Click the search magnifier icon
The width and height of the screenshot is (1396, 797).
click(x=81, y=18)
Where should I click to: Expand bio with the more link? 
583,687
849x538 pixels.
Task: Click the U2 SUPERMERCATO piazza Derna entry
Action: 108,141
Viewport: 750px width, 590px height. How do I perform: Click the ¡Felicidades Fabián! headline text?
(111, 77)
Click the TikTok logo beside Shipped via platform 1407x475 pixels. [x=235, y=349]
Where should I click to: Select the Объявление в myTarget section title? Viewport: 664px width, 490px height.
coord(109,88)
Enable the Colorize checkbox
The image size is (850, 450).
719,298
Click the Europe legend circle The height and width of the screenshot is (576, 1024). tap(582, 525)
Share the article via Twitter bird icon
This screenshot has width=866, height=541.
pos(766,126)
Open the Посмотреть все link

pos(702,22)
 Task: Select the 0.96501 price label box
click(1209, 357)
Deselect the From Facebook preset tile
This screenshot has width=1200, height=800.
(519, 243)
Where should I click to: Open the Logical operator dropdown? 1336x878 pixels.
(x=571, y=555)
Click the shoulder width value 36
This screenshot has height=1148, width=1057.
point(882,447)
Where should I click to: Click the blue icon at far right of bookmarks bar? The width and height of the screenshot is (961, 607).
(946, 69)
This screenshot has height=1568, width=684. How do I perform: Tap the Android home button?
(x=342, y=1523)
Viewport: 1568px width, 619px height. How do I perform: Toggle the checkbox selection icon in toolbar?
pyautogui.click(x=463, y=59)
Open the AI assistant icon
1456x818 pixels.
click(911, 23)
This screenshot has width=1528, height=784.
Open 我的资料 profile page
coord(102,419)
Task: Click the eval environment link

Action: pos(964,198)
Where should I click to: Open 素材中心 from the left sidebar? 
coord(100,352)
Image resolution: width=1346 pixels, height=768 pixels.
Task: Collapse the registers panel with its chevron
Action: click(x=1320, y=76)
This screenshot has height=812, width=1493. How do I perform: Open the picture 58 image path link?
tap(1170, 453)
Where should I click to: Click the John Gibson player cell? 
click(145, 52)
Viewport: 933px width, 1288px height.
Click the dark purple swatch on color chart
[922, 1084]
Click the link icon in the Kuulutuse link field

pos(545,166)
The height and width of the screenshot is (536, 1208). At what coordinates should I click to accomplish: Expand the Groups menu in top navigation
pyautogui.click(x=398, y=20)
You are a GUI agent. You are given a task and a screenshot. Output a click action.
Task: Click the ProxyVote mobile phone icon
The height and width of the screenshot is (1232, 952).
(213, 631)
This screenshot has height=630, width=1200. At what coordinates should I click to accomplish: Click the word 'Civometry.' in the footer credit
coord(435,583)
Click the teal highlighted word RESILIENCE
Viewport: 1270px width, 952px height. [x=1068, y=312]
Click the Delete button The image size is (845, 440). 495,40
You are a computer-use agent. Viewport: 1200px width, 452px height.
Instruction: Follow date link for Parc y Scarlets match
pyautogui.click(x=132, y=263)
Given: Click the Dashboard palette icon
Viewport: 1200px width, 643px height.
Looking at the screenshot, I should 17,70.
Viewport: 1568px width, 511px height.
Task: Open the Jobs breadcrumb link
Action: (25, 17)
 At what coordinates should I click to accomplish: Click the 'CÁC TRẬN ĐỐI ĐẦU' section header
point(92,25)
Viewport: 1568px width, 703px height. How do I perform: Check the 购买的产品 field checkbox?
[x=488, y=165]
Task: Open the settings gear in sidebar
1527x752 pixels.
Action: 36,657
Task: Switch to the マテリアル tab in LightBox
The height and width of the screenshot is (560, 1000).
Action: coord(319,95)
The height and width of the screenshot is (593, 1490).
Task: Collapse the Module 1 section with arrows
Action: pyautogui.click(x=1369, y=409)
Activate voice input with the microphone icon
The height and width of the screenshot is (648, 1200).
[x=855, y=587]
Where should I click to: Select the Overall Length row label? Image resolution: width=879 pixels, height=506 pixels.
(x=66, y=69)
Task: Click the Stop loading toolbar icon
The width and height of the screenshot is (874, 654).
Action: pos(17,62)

_Assignment_
In the material above, find each line that contains the word "agent", and select it.

_Task output_
You are a GUI agent. You are given a task and a screenshot. Output a click action.
You are a computer-use agent. Viewport: 1200px width, 452px height.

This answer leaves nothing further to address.